What this task involves:
Answer from the key-probability explanation.
(a) In part (a), how many keys remain after she takes out a wrong key from her 1st try?
(b) In part (a), what chance of picking another wrong key on the 2nd try does it give?
(c) What final probability does it state for part (b)?

Now, let's put it together:
She fails on the 1st try: $$(n-1)/n$$
She fails on the 2nd try: $$(n-1)/n$$ (because she put the key back, it's the same chance!)
...
She fails on the (k-1)-th try: $$(n-1)/n$$
She succeeds on the k-th try: $$1/n$$

Since each try is independent (the results don't affect each other because she puts the key back), we just multiply all these chances together!
So, it's $$(n-1)/n$$ multiplied by itself (k-1) times, then multiplied by $$1/n$$ for the final success.
That looks like this: $$(\frac{n-1}{n})^{k-1} \cdot \frac{1}{n}$$

Alternative answer

Answer:
(a) 1/n
(b) ((n-1)/n)^(k-1) * (1/n)

Explain
This is a question about <probability and how the available choices change (or don't change) when we pick things out of a group . The solving step is:

First, let's think about part (a) where the woman **discards** keys that don't work.
Imagine you have `n` keys, and only one of them is the right one for the door.
For her to open the door on her `k`th try, it means that the first `k-1` keys she tried were wrong, and the `k`th key she tried was the right one!

Let's break down the chances for this specific situation:
* **On her 1st try:** She picks a key. There are `n` keys in total. The chance of picking a *wrong* key is `(n-1)/n`. (We need this if `k` is bigger than 1).
* **If she picks a wrong key on her 1st try:** She takes that wrong key out of the pile. So now there are only `n-1` keys left. One of those `n-1` keys is the right one.
* **On her 2nd try (if the first was wrong):** There are `n-1` keys remaining. The chance of picking another *wrong* key is `(n-2)/(n-1)`.
* This pattern continues! Every time she tries a wrong key, she removes it, so there's one fewer key to choose from.

Let's look at the chance of getting the right key on the `k`th try:
This means the 1st key was wrong, AND the 2nd key was wrong, AND ... AND the `(k-1)`th key was wrong, AND the `k`th key was right.

To find the probability of this whole sequence happening, we multiply the probabilities of each step:
(Probability of 1st wrong) × (Probability of 2nd wrong given 1st was wrong) × ... × (Probability of (k-1)th wrong given all previous were wrong) × (Probability of kth being right given all previous were wrong)

So, it looks like this:
`((n-1)/n)` × `((n-2)/(n-1))` × `((n-3)/(n-2))` × ... × `((n-(k-1))/(n-(k-2)))` × `(1/(n-(k-1)))`

If you look closely at these fractions, you'll see a cool pattern! The top part of one fraction cancels out with the bottom part of the next one!
For example, `(n-1)` on top of the first fraction cancels with `(n-1)` on the bottom of the second. `(n-2)` on top of the second cancels with `(n-2)` on the bottom of the third, and so on.
After all the cancelling, you're left with just `1` on the top (from the last fraction) and `n` on the bottom (from the first fraction).
So, the probability is simply **1/n**.
This makes sense because if you try keys one by one and discard the wrong ones, each key has an equal chance of being the special one that opens the door, no matter when you pick it in the sequence!

Now, for part (b) where she **does not discard** previously tried keys.
This means that every time she picks a key, she puts it back, or just remembers it was wrong but it's still available to be picked again.
So, for every single try, the situation is exactly the same: there are always `n` keys in the pile, and `n-1` are wrong, and `1` is right.

To open the door on the `k`th try, it means:
* The 1st try was a wrong key. The probability is `(n-1)/n`.
* The 2nd try was a wrong key. The probability is *still* `(n-1)/n` (because she didn't discard the first wrong key, so the choices are the same).
* ...
* This happens for the first `k-1` tries. So, the probability of picking a wrong key `k-1` times in a row is `(n-1)/n` multiplied by itself `k-1` times. That's `((n-1)/n)^(k-1)`.
* Finally, on the `k`th try, she picks the correct key. The probability for that is `1/n`.

Since each try is independent (the previous tries don't change the setup for the next try), we multiply these probabilities together:
P = `((n-1)/n)` × `((n-1)/n)` × ... (`k-1` times) ... × `(1/n)`

So, the probability is **((n-1)/n)^(k-1) * (1/n)**.

Dataset excerpts:
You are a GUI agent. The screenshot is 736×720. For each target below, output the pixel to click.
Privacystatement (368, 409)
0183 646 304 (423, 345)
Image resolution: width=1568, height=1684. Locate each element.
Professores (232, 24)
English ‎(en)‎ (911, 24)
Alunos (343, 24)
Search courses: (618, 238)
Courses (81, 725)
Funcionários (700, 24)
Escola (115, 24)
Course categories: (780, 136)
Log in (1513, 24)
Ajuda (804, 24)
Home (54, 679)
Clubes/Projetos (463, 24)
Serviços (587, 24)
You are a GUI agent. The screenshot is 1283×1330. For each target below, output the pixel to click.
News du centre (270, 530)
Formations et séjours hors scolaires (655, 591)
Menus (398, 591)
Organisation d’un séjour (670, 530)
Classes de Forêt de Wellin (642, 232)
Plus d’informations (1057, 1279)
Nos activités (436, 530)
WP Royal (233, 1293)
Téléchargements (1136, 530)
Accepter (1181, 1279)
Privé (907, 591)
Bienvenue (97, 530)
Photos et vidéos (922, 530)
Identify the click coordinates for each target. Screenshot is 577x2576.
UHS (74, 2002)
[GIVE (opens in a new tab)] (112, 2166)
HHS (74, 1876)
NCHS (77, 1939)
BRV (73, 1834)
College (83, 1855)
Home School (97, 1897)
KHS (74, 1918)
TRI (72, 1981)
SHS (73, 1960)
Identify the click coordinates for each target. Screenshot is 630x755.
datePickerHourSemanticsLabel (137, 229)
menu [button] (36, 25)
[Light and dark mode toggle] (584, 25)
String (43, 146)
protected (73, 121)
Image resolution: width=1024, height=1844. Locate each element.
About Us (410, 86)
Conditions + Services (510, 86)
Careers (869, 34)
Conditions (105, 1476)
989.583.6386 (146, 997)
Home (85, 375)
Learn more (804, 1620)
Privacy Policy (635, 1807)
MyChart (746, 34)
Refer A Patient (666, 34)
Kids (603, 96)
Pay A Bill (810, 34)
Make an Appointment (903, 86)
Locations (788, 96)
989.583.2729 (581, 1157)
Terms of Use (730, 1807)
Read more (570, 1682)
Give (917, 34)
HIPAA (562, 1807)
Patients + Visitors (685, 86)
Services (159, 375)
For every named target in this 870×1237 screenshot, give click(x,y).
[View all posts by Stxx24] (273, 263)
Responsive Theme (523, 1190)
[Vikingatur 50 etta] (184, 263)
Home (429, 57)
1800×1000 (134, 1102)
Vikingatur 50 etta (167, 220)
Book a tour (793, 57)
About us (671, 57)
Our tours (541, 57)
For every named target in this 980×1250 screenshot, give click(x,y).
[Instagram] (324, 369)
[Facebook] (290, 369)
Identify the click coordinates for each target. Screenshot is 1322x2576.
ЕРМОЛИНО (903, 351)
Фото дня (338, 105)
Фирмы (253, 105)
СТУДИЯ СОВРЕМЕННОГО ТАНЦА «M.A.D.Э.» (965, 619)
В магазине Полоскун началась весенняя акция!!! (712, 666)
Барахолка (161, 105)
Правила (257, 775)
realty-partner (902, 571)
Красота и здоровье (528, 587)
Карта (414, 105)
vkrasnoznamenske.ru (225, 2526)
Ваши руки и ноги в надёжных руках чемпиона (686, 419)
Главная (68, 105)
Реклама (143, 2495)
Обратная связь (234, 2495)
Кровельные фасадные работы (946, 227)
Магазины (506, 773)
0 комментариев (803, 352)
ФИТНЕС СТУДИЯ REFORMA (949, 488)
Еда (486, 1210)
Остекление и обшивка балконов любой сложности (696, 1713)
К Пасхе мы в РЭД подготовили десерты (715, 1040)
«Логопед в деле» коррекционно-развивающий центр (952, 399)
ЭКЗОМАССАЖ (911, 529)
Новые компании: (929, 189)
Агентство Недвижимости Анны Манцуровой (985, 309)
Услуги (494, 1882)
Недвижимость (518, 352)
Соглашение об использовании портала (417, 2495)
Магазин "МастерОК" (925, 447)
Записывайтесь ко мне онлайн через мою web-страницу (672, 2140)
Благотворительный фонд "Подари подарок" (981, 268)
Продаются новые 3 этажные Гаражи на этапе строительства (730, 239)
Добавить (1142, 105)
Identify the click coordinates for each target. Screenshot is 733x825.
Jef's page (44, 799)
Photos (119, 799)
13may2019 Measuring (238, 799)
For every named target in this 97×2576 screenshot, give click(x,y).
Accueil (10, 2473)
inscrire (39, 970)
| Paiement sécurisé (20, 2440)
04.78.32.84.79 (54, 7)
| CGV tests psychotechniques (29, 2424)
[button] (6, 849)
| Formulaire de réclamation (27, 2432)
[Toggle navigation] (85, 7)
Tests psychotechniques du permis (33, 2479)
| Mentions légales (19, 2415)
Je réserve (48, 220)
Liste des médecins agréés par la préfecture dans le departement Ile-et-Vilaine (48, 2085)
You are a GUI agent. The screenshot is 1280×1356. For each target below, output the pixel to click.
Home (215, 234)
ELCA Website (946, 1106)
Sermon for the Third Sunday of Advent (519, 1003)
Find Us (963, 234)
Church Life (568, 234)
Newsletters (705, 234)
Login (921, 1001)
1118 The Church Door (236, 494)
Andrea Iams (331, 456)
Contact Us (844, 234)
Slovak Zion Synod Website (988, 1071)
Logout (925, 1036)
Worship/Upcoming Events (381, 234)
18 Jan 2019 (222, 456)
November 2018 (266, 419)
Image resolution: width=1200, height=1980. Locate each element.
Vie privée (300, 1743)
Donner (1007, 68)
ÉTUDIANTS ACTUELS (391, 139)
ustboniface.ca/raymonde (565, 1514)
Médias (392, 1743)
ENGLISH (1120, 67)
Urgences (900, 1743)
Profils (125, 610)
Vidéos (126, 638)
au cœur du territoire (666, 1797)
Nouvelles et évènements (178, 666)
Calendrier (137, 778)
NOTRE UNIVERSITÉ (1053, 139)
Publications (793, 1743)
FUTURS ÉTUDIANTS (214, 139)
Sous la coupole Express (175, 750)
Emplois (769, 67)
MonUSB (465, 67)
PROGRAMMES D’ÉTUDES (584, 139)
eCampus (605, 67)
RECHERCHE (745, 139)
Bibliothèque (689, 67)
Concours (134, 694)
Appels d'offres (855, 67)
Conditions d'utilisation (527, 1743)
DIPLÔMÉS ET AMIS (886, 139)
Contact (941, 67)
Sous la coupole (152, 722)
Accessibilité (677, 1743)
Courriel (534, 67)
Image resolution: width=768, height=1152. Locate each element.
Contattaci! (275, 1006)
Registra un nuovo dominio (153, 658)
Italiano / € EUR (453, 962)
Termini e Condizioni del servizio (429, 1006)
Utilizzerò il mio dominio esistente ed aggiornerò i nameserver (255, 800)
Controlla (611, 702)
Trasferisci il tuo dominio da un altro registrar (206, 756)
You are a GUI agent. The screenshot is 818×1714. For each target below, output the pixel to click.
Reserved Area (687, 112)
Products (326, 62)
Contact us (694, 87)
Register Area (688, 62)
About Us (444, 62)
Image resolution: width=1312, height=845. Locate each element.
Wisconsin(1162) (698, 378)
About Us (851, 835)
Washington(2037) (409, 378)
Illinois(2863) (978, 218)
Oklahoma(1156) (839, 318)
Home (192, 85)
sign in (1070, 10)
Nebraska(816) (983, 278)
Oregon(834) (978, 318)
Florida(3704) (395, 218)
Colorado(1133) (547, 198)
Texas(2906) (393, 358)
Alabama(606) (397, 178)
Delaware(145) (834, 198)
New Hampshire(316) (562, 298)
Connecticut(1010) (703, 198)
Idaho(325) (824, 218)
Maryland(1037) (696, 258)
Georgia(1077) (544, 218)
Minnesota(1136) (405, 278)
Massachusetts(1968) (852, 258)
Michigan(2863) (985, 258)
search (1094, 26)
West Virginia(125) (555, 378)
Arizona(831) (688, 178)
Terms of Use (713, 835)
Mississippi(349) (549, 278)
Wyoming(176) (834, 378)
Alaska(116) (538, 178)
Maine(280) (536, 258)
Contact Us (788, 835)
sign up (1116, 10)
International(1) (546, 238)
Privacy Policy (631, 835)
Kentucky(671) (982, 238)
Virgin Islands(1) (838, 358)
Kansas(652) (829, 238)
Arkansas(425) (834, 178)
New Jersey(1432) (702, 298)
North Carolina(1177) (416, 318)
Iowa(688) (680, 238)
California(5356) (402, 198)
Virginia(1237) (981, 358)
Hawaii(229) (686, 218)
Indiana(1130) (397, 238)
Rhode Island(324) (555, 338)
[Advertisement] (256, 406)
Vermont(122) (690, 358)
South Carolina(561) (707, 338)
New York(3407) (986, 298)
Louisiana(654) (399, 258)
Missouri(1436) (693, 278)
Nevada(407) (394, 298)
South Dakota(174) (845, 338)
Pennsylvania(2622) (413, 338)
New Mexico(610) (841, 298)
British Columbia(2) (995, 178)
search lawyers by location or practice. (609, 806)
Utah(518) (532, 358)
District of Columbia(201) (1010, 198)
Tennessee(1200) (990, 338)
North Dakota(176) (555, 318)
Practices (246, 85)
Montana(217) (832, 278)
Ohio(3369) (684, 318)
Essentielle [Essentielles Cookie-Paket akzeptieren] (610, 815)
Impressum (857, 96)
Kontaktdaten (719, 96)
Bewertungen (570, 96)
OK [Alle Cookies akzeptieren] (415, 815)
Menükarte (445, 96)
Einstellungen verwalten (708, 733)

Finished exercise:
(a) n-1
(b) (n-2)/(n-1)
(c) ((n-1)/n)^(k-1) * (1/n)